Roller Coaster

As part of an engineering study, students worked collaboratively to build, test, adapt, and share roller coasters, reflecting on the process throughout.

Students were studying a unit on engineering. This lesson was based on mechanical engineering and understanding the design cycle of planning, building, testing, reflecting, and then making changes to the developing product.  The class also discussed the idea of constraints by asking the question: “What limitations or boundaries do engineers typically need to work within if they are designing something?” (materials, time, space, money, etc.)

The students brainstormed these aloud and documented them on larger chart paper for viewing during the project. Students did a smaller challenge activity to practice the design process where they built standing structures using only five index cards, scissors and tape, and then testing those structures and adapting them. They reflected as a group on the challenges involved in designing a new structure.

The bigger challenge was to build a marble roller coaster. Students watched a video on a hydraulic-powered roller coaster in New Jersey and then they discussed the physics behind these machines (momentum, G forces, kinetic and potential energy).

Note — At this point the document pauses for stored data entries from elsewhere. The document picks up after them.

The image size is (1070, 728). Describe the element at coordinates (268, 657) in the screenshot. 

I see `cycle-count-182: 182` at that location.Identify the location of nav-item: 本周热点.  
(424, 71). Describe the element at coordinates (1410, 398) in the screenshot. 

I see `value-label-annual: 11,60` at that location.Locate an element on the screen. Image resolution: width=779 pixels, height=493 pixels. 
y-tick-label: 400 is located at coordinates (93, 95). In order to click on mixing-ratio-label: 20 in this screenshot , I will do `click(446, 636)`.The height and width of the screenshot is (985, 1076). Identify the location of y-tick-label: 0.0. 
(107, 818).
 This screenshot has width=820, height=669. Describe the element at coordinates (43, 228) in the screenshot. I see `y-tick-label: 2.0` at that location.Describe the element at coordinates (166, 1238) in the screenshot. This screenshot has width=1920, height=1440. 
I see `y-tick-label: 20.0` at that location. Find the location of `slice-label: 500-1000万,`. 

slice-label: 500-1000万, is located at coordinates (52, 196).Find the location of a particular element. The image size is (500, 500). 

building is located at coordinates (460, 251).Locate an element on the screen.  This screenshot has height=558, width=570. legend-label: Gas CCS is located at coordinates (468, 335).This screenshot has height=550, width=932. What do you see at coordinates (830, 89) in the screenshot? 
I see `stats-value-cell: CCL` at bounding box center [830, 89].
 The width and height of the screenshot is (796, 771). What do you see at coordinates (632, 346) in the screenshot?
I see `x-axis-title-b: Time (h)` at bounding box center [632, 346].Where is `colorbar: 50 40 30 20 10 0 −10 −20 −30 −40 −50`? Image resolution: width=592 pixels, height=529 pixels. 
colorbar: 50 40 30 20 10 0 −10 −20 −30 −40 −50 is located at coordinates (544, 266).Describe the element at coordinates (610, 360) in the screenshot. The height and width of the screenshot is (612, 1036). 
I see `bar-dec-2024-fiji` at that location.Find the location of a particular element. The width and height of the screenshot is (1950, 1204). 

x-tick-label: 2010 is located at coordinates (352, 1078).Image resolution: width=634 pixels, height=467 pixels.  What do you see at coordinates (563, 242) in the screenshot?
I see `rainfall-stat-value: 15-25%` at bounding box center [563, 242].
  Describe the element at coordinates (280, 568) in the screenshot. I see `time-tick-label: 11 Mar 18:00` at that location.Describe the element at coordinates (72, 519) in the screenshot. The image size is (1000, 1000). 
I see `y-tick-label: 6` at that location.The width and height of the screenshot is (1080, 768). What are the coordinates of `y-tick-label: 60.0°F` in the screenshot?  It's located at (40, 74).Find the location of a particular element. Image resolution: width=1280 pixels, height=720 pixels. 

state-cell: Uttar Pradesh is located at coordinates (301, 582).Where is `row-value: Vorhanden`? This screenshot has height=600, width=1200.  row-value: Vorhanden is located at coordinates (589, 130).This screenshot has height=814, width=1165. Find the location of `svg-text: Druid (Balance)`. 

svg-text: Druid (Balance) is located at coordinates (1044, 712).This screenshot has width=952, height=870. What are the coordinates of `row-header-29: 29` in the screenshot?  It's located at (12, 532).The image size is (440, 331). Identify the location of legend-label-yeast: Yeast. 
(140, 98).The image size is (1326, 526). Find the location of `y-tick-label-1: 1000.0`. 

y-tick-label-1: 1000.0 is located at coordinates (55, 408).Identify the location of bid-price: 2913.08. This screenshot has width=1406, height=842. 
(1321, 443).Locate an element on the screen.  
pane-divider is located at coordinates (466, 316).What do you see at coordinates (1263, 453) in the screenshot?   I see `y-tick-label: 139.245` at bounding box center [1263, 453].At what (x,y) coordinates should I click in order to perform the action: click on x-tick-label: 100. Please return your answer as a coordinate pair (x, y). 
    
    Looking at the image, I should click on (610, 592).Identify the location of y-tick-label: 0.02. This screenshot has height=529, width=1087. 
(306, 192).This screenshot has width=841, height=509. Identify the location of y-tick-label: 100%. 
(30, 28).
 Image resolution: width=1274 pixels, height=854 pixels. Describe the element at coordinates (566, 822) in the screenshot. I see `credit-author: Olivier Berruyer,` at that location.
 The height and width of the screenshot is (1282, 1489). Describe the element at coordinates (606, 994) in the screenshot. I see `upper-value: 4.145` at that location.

Students brainstormed what they would need to take into consideration while building, and several topics emerged including turn banking, friction, starting from a high point to create enough momentum, etc. They then talked about the constraints in terms of time (one class period), space (the whole classroom, chairs, table tops, but no climbing allowed), and materials (marbles, pipe insulation tubing cut in half, masking tape, small wood pieces for supports if needed). Students then engaged in the activity by first sketching a plan and then working on building with a partner.

Over the course of one class period they built, tested, adapted their designs, and then shared their roller coasters with other groups, all the while reflecting on the process of creation. The teacher asked questions that would gently point their thinking in the right direction as needed, such as, “Have you considered all of the materials available?” or if a marble didn’t make it all the way down a track, “What would you add to that turn to give it more momentum?” If the marble went off the track, “What could you do to adjust the marble’s momentum?” Students were on task the entire time, engaging in active communication with their partner about what they could add to make the marble roller coaster longer or bigger. Designs started with a quick sketch (or no sketch, as these students like to jump to the big idea plan in their head versus documenting it on paper, so that was also a learning part of the activity) but were actively adapted through student thinking as they tested their creations and problem-solved together. Students were given the opportunity at the end to test other groups’ coasters to evaluate their effectiveness. There were criteria given to students to provide some guidance through a point system, with credit given for overall length, number of loops, height, and other, unique features.

Students were incredibly motivated by this activity, both by watching roller coasters in the video and by the freedom to play and to create something so interactive and large wherever they liked within the classroom space. Some of the best critical thinking happens when students are playing – there wasn’t a separation here between playing to create a roller coaster and participating in the thinking behind the design process. Critical thinking was happening in the moment; not all of their adaptations and testing are obvious in a final product. Having students reflect on this work at the end of class and during the following session was important for cementing the point of the lesson, understanding how the design cycle works and the thinking process behind it, as well of providing evidence of the processes students used.